Computer modeling of local level structures in (Ce, Zr) mixed oxide

Atomistic and quantum DFT calculations are carried out for models of Ce0.5Zr0.5O2 mixed oxide having different cation orderings within a fluorite-type structure. The DFT results are more accurate than those given by the atomistic calculations; these latter exaggerate oxygen sublattice distortions and energy differences between different cation orderings. The results imply that using an "averaged cations" approach in atomistic simulations is likely to miss relevant effects of cation distribution details at local levels. The lowest energy is obtained with a double-layer type of cation clustering, in agreement with some EXAFS data; the typical tetragonal crystal cell distortion, however, is obtained optimally with a different, nonclustered scheelite-type ordering, similar to that of other related mixed oxides, which is also among the lowest energy structures obtained and agrees with other published EXAFS data. Implications of the predicted Zr-O coordination configurations for the interpretation of EXAFS data are discussed. The K-phase, formed by controlled reoxidation of the Ce2Zr2O7 pyrochlore so as to keep the same cation arrangement as in the latter, is effectively confirmed to be rather less stable, at least when defect-free.
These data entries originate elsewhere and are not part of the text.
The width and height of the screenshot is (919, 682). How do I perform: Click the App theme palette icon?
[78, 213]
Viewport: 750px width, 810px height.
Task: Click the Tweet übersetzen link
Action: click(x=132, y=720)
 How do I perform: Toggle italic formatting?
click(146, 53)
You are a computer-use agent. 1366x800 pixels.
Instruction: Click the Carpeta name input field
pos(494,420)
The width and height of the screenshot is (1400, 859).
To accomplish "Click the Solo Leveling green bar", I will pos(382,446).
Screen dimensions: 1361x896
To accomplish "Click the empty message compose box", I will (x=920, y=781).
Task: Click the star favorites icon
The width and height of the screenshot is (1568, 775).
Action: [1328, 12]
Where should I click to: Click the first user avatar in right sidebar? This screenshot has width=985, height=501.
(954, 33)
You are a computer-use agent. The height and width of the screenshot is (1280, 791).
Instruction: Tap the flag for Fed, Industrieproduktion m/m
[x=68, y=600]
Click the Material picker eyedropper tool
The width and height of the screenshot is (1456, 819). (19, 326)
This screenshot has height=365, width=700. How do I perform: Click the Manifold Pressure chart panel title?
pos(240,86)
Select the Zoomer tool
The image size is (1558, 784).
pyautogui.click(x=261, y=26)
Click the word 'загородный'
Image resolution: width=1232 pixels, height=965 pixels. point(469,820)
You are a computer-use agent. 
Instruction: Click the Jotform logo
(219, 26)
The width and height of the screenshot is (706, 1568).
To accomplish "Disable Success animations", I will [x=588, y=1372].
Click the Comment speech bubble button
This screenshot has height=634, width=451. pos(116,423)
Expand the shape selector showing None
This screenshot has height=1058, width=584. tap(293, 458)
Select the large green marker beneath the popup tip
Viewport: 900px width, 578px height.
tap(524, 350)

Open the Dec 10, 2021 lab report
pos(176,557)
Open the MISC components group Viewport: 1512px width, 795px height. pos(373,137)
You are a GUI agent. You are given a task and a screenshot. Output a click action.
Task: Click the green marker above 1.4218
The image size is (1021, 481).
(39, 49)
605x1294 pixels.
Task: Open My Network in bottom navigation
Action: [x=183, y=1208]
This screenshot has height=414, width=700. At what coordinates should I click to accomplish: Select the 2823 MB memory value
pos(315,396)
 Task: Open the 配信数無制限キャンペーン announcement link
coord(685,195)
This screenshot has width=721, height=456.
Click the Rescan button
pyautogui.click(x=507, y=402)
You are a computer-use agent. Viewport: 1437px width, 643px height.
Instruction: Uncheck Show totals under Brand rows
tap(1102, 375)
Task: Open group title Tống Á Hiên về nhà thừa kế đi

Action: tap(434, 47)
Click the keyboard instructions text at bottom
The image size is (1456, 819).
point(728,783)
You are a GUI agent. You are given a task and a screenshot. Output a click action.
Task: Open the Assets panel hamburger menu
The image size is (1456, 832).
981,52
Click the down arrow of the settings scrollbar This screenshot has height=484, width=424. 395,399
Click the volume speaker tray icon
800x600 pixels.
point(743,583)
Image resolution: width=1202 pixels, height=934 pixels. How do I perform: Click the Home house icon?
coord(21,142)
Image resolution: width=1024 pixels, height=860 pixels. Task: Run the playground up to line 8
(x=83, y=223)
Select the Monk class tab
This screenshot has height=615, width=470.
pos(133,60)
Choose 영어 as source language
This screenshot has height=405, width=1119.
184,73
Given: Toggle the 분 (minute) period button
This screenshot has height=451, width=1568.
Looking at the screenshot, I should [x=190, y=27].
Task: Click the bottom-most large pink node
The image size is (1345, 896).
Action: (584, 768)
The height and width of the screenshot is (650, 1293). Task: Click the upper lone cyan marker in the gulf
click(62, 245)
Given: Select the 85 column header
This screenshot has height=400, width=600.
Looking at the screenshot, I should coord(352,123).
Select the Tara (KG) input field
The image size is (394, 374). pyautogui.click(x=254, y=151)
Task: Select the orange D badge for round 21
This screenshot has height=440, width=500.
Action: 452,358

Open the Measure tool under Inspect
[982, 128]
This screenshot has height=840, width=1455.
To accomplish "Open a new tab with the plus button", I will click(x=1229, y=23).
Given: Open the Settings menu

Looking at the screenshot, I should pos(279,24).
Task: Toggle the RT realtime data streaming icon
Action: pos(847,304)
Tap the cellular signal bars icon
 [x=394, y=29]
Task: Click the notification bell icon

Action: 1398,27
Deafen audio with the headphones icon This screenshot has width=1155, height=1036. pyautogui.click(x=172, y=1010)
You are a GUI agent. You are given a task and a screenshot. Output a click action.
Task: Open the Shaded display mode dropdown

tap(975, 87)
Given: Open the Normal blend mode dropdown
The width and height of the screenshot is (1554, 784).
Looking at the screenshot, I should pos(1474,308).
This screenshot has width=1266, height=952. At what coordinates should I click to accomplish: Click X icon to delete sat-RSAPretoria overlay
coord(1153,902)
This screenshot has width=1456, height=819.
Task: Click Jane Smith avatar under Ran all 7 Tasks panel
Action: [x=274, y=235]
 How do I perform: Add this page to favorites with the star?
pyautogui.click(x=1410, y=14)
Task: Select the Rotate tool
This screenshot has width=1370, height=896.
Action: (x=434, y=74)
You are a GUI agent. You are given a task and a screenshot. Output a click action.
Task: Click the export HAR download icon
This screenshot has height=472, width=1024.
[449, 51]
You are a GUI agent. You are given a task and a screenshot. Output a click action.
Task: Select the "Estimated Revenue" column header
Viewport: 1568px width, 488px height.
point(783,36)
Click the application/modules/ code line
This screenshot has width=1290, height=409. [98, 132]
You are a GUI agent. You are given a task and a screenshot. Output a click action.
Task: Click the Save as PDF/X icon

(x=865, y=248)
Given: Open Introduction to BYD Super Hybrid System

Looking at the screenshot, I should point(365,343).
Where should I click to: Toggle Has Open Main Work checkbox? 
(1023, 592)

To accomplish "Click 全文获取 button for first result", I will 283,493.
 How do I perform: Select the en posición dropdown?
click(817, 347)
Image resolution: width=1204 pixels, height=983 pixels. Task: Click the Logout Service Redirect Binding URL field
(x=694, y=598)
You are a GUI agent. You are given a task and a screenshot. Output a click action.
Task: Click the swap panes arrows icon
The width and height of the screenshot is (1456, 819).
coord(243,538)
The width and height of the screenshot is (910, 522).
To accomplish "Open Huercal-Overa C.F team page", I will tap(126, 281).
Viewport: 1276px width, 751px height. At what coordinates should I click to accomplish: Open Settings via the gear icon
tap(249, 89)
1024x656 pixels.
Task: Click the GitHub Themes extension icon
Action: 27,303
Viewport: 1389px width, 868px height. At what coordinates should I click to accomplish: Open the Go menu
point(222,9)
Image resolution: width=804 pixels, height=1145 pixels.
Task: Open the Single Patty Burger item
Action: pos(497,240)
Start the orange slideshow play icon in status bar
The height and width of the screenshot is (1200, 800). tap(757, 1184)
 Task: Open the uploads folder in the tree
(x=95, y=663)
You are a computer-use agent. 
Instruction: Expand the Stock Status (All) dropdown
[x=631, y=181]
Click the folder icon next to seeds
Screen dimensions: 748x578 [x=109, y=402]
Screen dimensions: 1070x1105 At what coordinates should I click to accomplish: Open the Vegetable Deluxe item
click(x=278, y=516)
The DFT calculations predict for it a crystal symmetry lower than cubic but with almost exactly cubic unit cell dimensions; its discrepancies with the XRD-derived published crystal structure are discussed in connection with symmetry lowering effects and with the likelihood of the presence of anionic Frenkel defects. The possibility is discussed that this phase could have different surface acidity and XPS features (because of modified Ce ion charges) as well as a smaller band gap in agreement with some experimental observations.